- PROBLEM DESCRIPTION -
Could you give the part of the listing that opens with the line containing "1884x715 pixels. At" and closes with the line containing "Action: tap(510, 16)" again, swapping "Criteria Checks" for "Compliance Checks" and leaving everything else unchanged?
START GIVEN DATA
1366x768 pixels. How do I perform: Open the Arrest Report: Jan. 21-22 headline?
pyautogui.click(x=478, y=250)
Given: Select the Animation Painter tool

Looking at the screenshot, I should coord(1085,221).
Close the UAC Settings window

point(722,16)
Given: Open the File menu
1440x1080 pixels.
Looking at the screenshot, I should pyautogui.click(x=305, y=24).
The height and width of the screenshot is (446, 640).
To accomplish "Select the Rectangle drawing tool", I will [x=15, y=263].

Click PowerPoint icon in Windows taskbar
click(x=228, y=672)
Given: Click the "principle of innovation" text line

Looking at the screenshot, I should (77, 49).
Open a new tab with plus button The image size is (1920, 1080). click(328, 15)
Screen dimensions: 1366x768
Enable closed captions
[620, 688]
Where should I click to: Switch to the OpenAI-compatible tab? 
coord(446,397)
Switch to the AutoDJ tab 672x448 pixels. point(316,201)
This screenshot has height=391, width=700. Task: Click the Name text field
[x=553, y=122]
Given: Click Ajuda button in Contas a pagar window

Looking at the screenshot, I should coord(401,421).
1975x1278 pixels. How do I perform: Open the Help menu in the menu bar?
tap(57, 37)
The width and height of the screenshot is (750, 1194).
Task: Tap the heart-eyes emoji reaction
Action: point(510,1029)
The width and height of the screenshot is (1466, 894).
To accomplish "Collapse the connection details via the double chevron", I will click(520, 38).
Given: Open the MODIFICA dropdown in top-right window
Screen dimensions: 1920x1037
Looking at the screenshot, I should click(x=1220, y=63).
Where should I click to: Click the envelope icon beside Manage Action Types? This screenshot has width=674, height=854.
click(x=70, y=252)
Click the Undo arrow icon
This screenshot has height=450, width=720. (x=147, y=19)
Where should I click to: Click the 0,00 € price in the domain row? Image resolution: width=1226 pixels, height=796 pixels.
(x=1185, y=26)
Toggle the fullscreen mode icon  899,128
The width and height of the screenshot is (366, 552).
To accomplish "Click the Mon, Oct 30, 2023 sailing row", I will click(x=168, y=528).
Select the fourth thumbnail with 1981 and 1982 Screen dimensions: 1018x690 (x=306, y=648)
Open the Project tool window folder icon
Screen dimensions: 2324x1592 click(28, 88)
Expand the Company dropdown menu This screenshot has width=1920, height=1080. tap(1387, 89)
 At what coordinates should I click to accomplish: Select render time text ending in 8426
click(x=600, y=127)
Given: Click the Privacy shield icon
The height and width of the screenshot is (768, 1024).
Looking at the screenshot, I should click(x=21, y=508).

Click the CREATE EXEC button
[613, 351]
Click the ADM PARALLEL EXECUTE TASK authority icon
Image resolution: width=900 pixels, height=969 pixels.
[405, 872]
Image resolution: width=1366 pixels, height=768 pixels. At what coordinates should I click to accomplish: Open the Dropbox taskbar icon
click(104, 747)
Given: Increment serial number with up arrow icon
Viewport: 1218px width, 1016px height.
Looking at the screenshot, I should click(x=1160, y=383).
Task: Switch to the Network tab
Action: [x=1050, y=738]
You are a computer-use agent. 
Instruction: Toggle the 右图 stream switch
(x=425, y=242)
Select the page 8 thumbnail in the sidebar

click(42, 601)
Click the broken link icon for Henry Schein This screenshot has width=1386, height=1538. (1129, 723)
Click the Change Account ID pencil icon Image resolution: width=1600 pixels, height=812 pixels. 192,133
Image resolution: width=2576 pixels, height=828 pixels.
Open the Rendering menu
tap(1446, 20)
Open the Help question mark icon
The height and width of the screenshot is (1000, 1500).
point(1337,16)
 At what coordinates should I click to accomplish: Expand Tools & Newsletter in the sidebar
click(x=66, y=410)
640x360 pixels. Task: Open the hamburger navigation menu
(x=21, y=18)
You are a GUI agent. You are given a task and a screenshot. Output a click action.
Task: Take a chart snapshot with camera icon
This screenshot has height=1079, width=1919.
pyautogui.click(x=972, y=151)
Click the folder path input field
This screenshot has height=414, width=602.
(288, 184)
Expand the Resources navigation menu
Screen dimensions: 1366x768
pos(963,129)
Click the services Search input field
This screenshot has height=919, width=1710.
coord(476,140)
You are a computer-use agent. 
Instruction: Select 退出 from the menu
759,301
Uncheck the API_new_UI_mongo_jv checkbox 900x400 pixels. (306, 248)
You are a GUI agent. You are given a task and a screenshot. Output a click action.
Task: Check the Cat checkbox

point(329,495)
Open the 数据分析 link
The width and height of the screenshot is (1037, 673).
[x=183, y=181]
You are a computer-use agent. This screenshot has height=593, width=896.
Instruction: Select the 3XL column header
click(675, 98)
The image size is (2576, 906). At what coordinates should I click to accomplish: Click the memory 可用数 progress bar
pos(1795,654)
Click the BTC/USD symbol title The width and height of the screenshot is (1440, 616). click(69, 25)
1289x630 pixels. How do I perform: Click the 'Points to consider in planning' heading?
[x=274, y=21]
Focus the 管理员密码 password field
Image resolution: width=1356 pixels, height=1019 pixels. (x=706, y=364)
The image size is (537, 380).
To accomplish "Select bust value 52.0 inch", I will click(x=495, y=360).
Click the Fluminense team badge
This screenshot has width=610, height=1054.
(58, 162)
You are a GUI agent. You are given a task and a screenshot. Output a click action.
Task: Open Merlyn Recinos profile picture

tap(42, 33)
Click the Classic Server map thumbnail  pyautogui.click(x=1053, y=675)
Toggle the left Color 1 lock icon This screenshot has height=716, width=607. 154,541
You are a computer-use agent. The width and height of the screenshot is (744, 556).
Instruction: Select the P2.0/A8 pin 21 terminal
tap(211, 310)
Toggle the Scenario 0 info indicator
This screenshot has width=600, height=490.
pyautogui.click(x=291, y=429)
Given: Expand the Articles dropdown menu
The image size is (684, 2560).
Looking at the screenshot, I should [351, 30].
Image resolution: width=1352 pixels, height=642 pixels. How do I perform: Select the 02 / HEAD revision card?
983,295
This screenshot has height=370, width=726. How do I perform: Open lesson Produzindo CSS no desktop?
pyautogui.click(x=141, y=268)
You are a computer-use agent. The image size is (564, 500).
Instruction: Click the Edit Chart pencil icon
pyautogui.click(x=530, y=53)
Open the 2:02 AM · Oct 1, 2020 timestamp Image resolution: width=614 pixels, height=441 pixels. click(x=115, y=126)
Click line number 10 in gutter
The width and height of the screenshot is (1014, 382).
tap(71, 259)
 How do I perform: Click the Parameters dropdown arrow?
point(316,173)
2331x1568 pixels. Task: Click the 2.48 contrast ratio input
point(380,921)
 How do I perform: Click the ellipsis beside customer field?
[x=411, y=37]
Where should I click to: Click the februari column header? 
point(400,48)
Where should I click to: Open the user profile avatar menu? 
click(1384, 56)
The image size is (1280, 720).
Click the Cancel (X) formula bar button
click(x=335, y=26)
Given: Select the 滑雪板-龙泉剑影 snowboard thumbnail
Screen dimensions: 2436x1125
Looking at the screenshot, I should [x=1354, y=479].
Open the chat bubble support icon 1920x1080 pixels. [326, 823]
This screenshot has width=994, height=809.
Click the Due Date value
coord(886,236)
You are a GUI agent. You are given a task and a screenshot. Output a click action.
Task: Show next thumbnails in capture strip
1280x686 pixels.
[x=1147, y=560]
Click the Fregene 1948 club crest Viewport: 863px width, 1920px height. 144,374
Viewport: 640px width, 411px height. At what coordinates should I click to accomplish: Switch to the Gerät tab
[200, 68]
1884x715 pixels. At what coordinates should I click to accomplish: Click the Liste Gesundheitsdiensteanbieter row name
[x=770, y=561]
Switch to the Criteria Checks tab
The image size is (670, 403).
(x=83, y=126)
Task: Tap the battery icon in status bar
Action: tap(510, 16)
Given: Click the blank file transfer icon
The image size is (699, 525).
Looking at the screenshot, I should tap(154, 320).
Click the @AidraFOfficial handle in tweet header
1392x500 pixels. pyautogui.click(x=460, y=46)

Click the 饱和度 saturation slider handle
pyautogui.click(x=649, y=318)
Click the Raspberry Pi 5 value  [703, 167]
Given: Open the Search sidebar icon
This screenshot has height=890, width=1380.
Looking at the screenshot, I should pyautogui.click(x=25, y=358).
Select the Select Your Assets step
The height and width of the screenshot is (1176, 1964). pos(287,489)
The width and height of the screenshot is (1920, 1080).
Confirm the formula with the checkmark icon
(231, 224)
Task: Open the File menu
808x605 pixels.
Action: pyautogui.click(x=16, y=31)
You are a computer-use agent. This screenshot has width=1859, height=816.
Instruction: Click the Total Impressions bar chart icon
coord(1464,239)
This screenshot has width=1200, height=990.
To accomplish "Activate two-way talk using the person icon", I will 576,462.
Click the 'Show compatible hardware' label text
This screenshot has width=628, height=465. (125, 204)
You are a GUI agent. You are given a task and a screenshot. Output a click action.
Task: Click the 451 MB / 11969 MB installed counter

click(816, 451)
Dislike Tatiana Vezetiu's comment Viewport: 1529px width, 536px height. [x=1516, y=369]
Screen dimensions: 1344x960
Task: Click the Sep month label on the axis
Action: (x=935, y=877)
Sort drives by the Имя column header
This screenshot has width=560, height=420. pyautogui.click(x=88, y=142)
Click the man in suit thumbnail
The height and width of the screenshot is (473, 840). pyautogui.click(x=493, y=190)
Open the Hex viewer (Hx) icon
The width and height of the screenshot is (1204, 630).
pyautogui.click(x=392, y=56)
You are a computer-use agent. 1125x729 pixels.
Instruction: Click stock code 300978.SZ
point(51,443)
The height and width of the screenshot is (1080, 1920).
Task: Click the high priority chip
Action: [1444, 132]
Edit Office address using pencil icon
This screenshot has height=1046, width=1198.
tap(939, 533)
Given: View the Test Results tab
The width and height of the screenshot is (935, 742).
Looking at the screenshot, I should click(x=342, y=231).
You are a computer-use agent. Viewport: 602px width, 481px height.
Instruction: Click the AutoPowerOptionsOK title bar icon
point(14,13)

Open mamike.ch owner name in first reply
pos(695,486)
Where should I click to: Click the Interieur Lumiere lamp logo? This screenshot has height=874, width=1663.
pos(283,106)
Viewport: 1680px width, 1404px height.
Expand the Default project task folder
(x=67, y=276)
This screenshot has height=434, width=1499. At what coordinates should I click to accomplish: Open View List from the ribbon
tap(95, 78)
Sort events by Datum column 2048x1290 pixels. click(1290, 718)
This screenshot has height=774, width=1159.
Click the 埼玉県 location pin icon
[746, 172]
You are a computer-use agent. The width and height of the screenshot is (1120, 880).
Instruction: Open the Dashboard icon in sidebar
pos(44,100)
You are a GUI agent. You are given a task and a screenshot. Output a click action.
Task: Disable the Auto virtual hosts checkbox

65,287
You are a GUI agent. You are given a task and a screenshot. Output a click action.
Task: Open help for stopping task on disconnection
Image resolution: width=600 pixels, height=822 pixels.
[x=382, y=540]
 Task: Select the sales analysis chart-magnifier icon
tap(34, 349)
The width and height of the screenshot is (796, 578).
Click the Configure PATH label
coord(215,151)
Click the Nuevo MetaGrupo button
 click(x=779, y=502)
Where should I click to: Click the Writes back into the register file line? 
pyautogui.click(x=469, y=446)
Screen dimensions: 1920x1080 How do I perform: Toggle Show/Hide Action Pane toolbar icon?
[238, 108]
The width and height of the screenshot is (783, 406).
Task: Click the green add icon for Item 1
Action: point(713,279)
END GIVEN DATA
- EXERCISE OUTPUT -
1884x715 pixels. At what coordinates should I click to accomplish: Click the Liste Gesundheitsdiensteanbieter row name
[x=770, y=561]
Switch to the Compliance Checks tab
The image size is (670, 403).
(x=83, y=126)
Task: Tap the battery icon in status bar
Action: tap(510, 16)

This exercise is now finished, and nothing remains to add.